** Что сделать **
[a] Почему, согласно Хайдеггеру в тексте об ужасе и страхе, боязливый и робкий прочно связаны вещами, среди которых находятся? Дайте объяснение в одном–трёх предложениях.
[b] Продолжите текст об ужасе и страхе, начиная с места, на котором он заканчивается.

** Фрагмент текста **
= = =

Прежде чем идти дальше обратимся к абсолютному экзистенциальному авторитету, для которого Ужас есть не чувство, но способ познания Сущего через существо Ничто. Разумеется, речь идёт о Мартине Хайдеггере. “Бывает ли в нашем бытии такая настроенность, которая способна приблизить его к самому Ничто? - вопрошает Хайдеггер. - Это может происходить и действительно происходит - хотя достаточно редко, только на мгновения, - в фундаментальном настроении ужаса. Под “ужасом” мы понимаем здесь не ту слишком частую способность ужасаться, которая по сути дела сродни избытку боязливости. Ужас в корне отличен от боязни. Мы боимся всегда того или другого конкретного сущего, которое нам в том или ином определённом отношении угрожает. Страх перед чем-то касается всегда тоже каких-то определённых вещей. Поскольку боязни и страху присуща эта очерченность причины и предмета, боязливый и робкий прочно связаны вещами, среди которых находятся. В стремлении спастись от чего-то - от этого вот - они теряются и в отношении остального, т.е. в целом “теряют голову”. При ужасе для такой сумятицы уже нет места. Чаще всего, как раз наоборот, ужасу присущ какой-то оцепенелый покой. Хоть ужас это всегда перед чем-то, но не перед этой вот конкретной вещью. Ужас перед чем-то есть всегда ужас от чего-то, но не от этой вот определённой угрозы. И неопределённостью того, перед чем и от чего берет нас ужас, есть не просто недостаток определённости, а принципиальная невозможность что бы то ни было определить”.
Иными словам, Хайдеггер требует чётко отличать страх от ужаса. Мы боимся всегда каких-то конкретных вещей, событий, действий. Иногда мы можем испытывать страх и не зная конкретной причины, но эта тревога всегда требует от нас поиска некой защиты, некого убежища. Страх является прямым производным инстинкта самосохранения, а потому он достаточно тривиален по своей сути, он знаком и животным. Но животному не знаком (не понятен) феномен смерти, животное не знает смерти и не боится смерти, оно опасается за жизнь и ищет защиты. В мире есть лишь одно живое существо, которое знает о “существовании” смерти - это человек. Именно этот страх и породил всю нашу “душевную жизнь”, нашу этику и эстетику. Одновременно с появлением первых по-настоящему “разумных людей” появились и обряды захоронения соплеменников, а это свидетельствует о том, что человек с первых же шагов своего существования знал о смерти и боялся её. Из этого источника и развилась наша экзистенция, именно она и противопоставляет человека небытию, именно она и “знает”, что такое истинный Ужас. В безумии Ужаса мы не опасаемся действия каких-то факторов, способных принести нам тот или иной вред, сущность Ужаса как раз в том и состоит, что мы испытываем его перед пустотой, перед небытиём, перед Ничто. А поскольку Ничто обратная сторона Сущего (не существующего!), именно в состоянии ужаса мы приоткрываем завесу истины.

= = =

** Записи набора данных **

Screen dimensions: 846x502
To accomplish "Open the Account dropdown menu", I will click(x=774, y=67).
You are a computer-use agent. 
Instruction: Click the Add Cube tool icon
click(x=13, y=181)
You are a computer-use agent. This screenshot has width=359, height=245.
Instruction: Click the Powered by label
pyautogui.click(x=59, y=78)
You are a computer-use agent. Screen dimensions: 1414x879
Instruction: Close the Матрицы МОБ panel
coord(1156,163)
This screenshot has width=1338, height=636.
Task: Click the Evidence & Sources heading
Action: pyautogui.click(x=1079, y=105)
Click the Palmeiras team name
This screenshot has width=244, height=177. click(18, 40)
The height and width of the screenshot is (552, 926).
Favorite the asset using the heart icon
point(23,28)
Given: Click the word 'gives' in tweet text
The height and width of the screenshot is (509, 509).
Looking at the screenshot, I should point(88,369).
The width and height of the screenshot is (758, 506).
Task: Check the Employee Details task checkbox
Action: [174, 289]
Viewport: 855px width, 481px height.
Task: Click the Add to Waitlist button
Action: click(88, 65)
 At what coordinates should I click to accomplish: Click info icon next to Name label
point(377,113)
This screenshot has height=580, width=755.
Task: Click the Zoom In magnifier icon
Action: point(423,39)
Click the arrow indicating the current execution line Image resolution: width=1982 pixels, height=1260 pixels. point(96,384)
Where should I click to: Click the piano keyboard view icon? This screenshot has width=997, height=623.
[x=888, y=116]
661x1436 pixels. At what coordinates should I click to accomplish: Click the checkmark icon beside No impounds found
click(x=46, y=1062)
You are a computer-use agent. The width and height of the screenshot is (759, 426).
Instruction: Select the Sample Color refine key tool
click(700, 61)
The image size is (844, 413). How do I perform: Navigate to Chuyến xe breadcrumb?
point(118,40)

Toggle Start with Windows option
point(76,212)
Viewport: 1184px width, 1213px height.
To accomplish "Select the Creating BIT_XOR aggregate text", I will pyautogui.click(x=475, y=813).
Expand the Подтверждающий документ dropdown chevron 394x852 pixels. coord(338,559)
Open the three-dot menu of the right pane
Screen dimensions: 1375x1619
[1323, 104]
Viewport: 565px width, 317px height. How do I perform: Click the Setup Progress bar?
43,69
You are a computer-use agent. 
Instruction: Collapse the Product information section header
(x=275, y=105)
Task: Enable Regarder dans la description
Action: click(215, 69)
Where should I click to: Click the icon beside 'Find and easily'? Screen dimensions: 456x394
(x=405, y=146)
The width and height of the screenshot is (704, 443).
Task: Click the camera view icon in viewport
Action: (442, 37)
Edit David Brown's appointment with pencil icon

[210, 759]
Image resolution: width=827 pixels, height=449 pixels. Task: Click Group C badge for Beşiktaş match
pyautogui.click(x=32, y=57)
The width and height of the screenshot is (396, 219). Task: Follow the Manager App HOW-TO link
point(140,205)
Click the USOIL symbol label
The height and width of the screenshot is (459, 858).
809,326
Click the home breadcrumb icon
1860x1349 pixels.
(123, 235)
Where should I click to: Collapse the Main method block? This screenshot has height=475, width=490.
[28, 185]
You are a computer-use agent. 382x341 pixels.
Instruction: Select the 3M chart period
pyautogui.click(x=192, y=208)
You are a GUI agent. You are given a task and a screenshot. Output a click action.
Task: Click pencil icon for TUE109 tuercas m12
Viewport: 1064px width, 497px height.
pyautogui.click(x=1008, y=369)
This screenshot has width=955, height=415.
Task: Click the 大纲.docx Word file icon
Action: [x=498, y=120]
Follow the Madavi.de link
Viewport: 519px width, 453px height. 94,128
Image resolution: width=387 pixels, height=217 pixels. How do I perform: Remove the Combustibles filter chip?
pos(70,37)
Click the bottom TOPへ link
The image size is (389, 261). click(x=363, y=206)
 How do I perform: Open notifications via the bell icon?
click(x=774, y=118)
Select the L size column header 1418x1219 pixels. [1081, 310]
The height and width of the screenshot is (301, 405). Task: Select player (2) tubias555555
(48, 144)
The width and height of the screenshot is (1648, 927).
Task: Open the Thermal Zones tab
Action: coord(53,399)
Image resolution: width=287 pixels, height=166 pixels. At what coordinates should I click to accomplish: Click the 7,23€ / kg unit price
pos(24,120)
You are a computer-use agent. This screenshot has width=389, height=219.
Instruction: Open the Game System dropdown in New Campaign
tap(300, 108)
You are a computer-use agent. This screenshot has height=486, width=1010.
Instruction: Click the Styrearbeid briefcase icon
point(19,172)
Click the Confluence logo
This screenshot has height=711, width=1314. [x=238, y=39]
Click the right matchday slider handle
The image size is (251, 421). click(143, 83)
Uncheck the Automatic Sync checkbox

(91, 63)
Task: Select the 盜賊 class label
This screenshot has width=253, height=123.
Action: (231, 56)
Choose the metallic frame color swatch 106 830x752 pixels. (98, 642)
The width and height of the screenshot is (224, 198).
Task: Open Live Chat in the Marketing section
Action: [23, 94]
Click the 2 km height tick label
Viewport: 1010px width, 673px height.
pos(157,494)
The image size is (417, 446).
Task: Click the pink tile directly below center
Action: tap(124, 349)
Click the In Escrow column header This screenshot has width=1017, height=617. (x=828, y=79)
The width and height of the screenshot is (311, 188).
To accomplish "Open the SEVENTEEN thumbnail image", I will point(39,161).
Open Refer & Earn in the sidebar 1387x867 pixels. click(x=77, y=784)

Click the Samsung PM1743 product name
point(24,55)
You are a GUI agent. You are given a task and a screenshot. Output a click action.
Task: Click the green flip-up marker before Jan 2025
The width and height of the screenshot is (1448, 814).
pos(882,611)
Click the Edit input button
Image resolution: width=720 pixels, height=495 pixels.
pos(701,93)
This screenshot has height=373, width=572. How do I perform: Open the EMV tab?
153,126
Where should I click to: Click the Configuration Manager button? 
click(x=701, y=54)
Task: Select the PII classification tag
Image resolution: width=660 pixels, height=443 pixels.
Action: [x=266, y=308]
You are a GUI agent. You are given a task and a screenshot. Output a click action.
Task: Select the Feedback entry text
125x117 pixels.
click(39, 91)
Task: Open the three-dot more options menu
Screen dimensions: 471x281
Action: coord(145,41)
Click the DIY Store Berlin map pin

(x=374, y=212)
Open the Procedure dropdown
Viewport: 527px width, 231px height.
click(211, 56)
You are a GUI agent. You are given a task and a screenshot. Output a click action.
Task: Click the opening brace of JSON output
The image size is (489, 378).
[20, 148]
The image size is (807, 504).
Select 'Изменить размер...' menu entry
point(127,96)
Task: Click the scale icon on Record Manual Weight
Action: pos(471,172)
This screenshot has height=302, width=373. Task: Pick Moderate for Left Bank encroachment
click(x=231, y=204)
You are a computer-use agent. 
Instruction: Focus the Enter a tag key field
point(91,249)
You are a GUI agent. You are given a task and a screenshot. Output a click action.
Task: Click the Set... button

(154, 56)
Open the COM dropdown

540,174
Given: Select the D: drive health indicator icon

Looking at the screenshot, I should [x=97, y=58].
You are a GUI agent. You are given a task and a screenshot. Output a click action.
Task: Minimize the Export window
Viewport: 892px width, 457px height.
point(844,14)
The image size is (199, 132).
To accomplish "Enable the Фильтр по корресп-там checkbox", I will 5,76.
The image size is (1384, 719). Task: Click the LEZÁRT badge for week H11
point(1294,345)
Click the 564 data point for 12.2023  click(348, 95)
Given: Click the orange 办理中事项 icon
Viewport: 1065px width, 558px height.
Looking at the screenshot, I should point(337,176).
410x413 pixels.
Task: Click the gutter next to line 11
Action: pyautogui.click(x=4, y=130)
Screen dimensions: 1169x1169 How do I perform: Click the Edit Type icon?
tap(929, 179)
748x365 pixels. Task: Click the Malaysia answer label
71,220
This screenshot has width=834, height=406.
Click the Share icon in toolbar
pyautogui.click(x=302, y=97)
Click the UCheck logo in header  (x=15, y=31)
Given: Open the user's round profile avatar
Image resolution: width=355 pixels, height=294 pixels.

= = =

** Ответы к заданиям **
[a] Боязни и страху присуща очерченность причины и предмета: мы всегда боимся того или другого конкретного сущего, которое нам угрожает. Поэтому боязливый и робкий прочно связаны вещами, среди которых находятся, а в стремлении спастись от чего-то определённого они теряются и в отношении остального.

[b]
“Ужасом приоткрывается Ничто, - пишет Хайдеггер. - В ужасе “земля уходит из-под ног”. Точнее: ужас уводит у нас землю из-под ног, потому что заставляет ускользать сущее в целом. Отсюда и мы сами - вот эти существующие люди - с общим провалом сущего тоже ускользаем от себя. Жутко делается поэтому в принципе не “тебе” и “мне”, а “человеку”. Только наше чистое присутствие в потрясении этого провала, когда ему уже не на что опереться, всё ещё тут”. Таким образом Хайдеггер определяет, формулирует смысл Ужаса: Ужас открывает нас для нас самих, он открывает в нас человека, не маски наши и не роли, а человека. Вот почему способность Ужасаться так важна для человека, ведь именно в Нём - в Ужасе - мы узнаем истину о себе. Но её можно только узнать, прочувствовать, пережить; пересказать, высказать эту истину никому не под силу. И на это так же указывает Мартин Хайдеггер: “Ужас перебивает в нас способность речи. Поскольку сущее в целом ускользает и надвигается прямое Ничто, перед его лицом умолкает всякое говорение с его “есть”. То, что, охваченные жутью, мы часто силимся нарушить пустую тишину ужаса именно всё равно какими словами, только подчёркивает подступание Ничто”. Поэтому “слово” в драматургии Романа Виктюка - не субстанция речи, а действие в ореоле незыблемого, как небесная твердь, молчания.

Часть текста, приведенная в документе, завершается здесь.